══ Extracted text
Variable Selection — varSel • SDMtune

The function performs a data-driven variable selection. Starting from the provided model it iterates through all the variables starting from the one with the highest contribution (permutation importance or maxent percent contribution). If the variable is correlated with other variables (according to the given method and threshold) it performs a Jackknife test and among the correlated variables it removes the one that results in the best performing model when removed (according to the given metric for the training dataset). The process is repeated until the remaining variables are not highly correlated anymore.

Usage

varSel(
  model,
  metric,
  bg4cor,
  test = NULL,
  env = NULL,
  method = "spearman",
  cor_th = 0.7,
  permut = 10,
  use_pc = FALSE,
  interactive = TRUE,
  progress = TRUE,
  verbose = TRUE
)

Arguments

model: SDMmodel or SDMmodelCV object.
metric: character. The metric used to evaluate the models, possible values are: "auc", "tss" and "aicc".
bg4cor: SWD object. Background locations used to test the correlation between environmental variables.
════
══ Items
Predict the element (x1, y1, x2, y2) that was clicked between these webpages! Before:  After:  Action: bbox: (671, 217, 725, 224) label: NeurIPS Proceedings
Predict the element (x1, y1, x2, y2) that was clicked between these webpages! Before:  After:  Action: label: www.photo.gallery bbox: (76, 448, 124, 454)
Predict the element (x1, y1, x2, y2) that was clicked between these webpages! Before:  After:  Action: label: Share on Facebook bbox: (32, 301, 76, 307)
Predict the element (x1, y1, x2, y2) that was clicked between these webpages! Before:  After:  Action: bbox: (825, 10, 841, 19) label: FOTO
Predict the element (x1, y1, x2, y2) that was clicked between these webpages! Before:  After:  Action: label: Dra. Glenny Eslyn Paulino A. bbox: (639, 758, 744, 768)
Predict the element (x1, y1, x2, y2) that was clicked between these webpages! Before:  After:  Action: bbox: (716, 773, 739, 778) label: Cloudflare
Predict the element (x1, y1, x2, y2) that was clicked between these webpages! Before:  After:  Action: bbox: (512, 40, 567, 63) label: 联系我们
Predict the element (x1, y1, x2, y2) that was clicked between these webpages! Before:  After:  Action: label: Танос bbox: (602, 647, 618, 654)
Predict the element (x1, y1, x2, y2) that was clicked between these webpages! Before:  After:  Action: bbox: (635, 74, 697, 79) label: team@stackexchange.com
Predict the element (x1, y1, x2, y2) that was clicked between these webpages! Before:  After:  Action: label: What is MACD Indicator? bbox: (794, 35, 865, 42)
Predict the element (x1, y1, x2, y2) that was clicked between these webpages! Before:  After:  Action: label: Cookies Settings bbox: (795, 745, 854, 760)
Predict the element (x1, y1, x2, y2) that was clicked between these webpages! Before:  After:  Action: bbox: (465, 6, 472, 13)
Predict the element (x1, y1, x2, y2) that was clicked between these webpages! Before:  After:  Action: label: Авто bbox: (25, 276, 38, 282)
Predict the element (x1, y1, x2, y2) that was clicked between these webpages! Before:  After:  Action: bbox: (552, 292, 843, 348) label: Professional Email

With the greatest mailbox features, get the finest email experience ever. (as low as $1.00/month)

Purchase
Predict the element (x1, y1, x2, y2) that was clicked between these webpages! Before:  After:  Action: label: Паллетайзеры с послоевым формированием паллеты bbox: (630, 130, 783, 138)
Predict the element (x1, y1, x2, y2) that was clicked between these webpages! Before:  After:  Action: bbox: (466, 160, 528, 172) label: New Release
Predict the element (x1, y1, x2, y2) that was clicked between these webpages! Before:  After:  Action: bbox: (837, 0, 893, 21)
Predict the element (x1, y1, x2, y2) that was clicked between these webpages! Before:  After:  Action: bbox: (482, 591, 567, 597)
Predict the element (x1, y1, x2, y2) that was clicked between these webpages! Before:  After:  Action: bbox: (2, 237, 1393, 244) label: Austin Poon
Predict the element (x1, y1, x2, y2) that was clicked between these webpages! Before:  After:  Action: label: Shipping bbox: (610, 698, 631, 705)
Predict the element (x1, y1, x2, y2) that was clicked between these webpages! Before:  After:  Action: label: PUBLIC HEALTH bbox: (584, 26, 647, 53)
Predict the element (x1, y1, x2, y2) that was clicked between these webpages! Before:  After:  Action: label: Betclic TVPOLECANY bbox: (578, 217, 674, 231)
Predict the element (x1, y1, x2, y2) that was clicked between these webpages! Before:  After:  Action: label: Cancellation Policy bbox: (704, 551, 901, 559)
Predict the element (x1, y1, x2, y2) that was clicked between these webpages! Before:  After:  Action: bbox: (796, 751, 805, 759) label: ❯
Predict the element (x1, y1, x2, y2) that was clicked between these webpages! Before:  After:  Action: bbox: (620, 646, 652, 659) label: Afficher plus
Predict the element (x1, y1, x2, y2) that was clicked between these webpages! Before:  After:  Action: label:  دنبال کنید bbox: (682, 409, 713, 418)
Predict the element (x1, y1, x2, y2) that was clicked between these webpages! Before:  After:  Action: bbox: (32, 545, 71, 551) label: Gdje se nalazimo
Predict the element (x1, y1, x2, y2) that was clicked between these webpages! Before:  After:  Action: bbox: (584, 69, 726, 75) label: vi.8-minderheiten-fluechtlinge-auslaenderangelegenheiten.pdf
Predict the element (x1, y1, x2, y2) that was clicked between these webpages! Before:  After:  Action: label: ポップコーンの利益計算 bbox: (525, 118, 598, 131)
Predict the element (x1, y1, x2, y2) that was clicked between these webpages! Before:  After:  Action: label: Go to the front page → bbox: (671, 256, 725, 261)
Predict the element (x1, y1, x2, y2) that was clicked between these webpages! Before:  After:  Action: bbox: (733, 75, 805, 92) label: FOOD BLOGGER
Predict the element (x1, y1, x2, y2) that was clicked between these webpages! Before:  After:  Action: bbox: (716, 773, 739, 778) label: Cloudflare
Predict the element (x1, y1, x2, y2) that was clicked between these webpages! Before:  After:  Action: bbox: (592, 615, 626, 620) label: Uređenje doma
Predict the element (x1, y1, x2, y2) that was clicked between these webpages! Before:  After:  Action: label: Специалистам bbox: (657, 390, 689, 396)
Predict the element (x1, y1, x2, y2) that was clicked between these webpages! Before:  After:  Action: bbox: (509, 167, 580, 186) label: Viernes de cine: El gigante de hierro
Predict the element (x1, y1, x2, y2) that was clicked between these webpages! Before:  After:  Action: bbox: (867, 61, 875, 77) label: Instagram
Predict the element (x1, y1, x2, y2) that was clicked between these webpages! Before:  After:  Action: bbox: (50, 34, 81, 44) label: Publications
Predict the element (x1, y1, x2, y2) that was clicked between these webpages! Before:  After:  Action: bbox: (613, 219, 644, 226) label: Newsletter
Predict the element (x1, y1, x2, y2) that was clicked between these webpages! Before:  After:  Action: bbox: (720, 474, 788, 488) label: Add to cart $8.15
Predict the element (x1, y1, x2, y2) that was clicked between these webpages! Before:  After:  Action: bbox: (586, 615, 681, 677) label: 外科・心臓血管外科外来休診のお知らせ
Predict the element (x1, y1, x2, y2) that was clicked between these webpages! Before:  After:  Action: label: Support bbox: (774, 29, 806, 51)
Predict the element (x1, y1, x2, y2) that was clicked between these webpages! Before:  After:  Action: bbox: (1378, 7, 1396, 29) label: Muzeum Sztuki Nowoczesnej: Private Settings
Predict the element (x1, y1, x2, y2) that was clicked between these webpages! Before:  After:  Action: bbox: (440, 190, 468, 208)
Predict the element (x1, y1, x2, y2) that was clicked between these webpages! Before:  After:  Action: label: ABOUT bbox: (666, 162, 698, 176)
════
**Directions**
1: In the varSel documentation, rewrite the paragraph beginning "The function performs a data-driven variable selection" as a short list of steps, keeping its main facts.
2: According to the varSel documentation, what is the default value of the cor_th argument?
3: Copy out a passage of the varSel documentation word for word. Begin at the words "Variable Selection —" and stop after the words "highly correlated anymore.".

**The answers**
1:
- The function starts from the provided model and performs a data-driven variable selection.
- It goes through all the variables, starting with the one that has the highest contribution (permutation importance or maxent percent contribution).
- If a variable is correlated with others, based on the given method and threshold, it runs a Jackknife test.
- Among the correlated variables, it removes the one whose removal gives the best-performing model, using the given metric on the training dataset.
- It repeats this until the remaining variables are no longer highly correlated.

2: The default value of cor_th is 0.7.

3:
Variable Selection — varSel • SDMtune

The function performs a data-driven variable selection. Starting from the provided model it iterates through all the variables starting from the one with the highest contribution (permutation importance or maxent percent contribution). If the variable is correlated with other variables (according to the given method and threshold) it performs a Jackknife test and among the correlated variables it removes the one that results in the best performing model when removed (according to the given metric for the training dataset). The process is repeated until the remaining variables are not highly correlated anymore.